Bodhidharma (5e-6e eeuw n.Chr.) was een boeddhistisch leermeester, ook bekend als Daruma Daishi in het Japans en Pu Tai Ta Mo in het Chinees. Bodhidharma wordt gezien als de grondlegger van het Chan- boeddhisme.
Levensverhaal
Volgens de legende werd Bodhidharma rond het jaar 440 geboren in India.[1][2] Hij was een brahmaan, maar bekeerde zich tot het boeddhisme en werd de leerling van Prajñatara. In zijn opdracht vertrok Bodhidharma naar China.[3]
China was in die tijd verdeeld in een noordelijk en een zuidelijk rijk. Rond 520 werd hij uitgenodigd aan het hof van keizer Wu Ti van de Liang dynastie. Deze vertelde Bodhidharma over de goede werken welke hij had verricht, en vroeg welke verdiensten (in een volgend leven) hem dit zou opleveren. "Geen verdienste" was het antwoord. Daarop wilde de keizer weten wat dan de heilige waarheid van het boeddhisme was. "Grote leegte, niets heiligs aan", was daarop het antwoord. Ten slotte vroeg de keizer wie er dan voor hem stond. "Geen idee", antwoordde Bodhidharma, en vertrok.[4]
In deze korte dialoog wordt de essentie van de Mahayana-leer verwoord. Niet goede daden maar inzicht leiden tot verlossing. De essentie van het bestaan is Sunyata, leegte, het ontbreken van onveranderlijke essenties. En in essentie kunnen we niet weten wie we zijn, en zijn we overgeleverd aan een groot "niet-weten".[5]
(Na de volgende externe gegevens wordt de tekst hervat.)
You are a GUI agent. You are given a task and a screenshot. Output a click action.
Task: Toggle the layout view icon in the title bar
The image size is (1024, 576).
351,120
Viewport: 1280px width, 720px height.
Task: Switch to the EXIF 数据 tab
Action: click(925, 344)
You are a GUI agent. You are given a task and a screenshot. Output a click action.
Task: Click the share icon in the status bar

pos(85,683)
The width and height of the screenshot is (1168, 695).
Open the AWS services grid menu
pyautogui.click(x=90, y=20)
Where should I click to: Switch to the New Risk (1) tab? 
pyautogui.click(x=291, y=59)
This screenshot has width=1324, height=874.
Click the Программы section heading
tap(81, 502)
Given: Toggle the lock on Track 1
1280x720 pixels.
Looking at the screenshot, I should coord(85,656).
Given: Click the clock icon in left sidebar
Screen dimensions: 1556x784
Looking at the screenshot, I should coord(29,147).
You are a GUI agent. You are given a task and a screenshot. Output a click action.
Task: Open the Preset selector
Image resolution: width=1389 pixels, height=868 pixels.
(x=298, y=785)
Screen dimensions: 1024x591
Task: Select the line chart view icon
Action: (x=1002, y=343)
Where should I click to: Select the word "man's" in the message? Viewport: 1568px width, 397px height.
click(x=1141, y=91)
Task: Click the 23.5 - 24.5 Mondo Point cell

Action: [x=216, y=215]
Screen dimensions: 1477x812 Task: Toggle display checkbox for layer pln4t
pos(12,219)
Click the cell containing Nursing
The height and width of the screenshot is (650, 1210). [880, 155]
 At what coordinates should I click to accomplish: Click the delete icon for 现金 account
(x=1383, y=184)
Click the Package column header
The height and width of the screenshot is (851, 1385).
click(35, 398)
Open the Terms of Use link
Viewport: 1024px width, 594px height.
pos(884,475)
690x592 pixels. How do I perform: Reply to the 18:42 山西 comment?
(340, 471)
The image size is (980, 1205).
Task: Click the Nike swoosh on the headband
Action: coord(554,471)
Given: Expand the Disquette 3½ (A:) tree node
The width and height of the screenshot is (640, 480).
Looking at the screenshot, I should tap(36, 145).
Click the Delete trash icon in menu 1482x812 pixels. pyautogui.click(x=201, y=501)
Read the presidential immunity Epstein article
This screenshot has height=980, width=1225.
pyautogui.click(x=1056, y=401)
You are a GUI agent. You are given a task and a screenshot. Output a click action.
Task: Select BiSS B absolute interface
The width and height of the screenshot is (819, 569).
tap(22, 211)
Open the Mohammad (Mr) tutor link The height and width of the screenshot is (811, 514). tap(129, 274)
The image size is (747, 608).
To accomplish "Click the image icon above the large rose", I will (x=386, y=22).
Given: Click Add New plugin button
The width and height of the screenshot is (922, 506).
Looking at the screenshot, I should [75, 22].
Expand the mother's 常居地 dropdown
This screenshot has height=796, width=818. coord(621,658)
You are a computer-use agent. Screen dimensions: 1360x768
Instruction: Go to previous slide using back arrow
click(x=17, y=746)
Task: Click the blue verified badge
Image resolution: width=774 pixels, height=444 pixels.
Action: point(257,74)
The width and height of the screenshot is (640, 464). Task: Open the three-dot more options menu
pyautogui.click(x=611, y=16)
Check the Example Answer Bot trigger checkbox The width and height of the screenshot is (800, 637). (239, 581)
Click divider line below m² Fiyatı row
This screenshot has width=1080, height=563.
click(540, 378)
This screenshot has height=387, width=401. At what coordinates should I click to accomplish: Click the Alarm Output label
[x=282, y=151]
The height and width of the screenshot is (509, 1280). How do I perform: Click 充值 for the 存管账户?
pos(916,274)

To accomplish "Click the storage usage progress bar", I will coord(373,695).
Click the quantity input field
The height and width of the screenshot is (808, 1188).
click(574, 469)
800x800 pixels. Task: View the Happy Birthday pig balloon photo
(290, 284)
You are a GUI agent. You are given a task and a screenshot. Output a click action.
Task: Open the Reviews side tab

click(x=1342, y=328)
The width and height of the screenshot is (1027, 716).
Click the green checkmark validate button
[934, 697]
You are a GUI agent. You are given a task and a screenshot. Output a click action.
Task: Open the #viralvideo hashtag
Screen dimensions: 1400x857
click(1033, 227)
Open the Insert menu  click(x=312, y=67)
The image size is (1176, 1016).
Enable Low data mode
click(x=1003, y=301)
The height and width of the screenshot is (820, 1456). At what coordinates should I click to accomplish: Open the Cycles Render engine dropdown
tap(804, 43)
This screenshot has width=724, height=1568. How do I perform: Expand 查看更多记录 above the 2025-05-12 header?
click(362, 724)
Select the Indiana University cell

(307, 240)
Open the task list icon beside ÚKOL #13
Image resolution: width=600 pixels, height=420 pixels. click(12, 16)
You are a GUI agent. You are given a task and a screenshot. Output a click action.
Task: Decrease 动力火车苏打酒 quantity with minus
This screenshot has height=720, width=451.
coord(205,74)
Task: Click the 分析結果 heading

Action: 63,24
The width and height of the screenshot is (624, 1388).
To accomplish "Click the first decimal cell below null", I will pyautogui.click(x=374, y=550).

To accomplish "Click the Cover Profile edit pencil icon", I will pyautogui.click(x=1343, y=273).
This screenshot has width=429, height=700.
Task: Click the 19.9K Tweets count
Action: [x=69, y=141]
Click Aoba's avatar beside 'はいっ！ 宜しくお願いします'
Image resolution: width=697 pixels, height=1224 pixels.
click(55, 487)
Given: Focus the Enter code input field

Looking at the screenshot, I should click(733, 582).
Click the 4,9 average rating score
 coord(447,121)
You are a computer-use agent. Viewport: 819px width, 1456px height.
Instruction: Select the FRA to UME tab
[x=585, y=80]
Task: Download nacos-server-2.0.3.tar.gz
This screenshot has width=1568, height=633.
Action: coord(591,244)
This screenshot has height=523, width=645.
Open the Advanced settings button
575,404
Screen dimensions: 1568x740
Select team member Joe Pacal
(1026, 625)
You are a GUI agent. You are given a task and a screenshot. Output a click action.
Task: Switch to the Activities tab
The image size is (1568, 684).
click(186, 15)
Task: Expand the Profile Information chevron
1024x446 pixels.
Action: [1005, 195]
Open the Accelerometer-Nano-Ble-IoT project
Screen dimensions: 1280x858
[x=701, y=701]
Volgens de overlevering trok Bodhidharma zich terug op de Berg van het Berenoor in het Sung gebergte, waar de Shaolin tempel gevestigd was,[3] en zat negen jaar met de benen in de lotushouding, dat wil zeggen, kruislings naar een muur te staren. Deze meditatie-methode staat bekend als Dhyana, concentratie-meditatie. Het woord Ch'an is hiervan afgeleid. Een andere legende, of mythe zegt dat Bodhdharma de thee heeft uitgevonden.[6] Nog een legende zegt dat een aspirant-leerling die bij hem in de leer wilde zijn arm afhakte om Bodhidharma te overtuigen van zijn toewijding. Zo gebeurde het natuurlijk niet; de man zou overleden zijn aan zijn verwondingen.
Volgens de latere overlevering trof hij de monniken van dit klooster in fysiek slechte staat aan. Zij deden weinig anders dan mediteren en waren daardoor fysiek niet erg fit. Bodhidharma maakte daar een einde aan door een krijgskunst te introduceren als middel om beter aan de fysieke eisen van het mediteren te kunnen voldoen. Ook dit is een legendarische vertelling; er is niets bekend over Bodhidharma's krijgskunst uit de tijd dat hij nog in India verkeerde. Kalaripayat kwam oorspronkelijk uit Kerala, een provincie uit Zuid-India. Bodhidharma benadrukte echter dat deze kunst alleen voor zelfverdediging tegen bijvoorbeeld de bandieten van dit afgelegen oord gebruikt mocht worden.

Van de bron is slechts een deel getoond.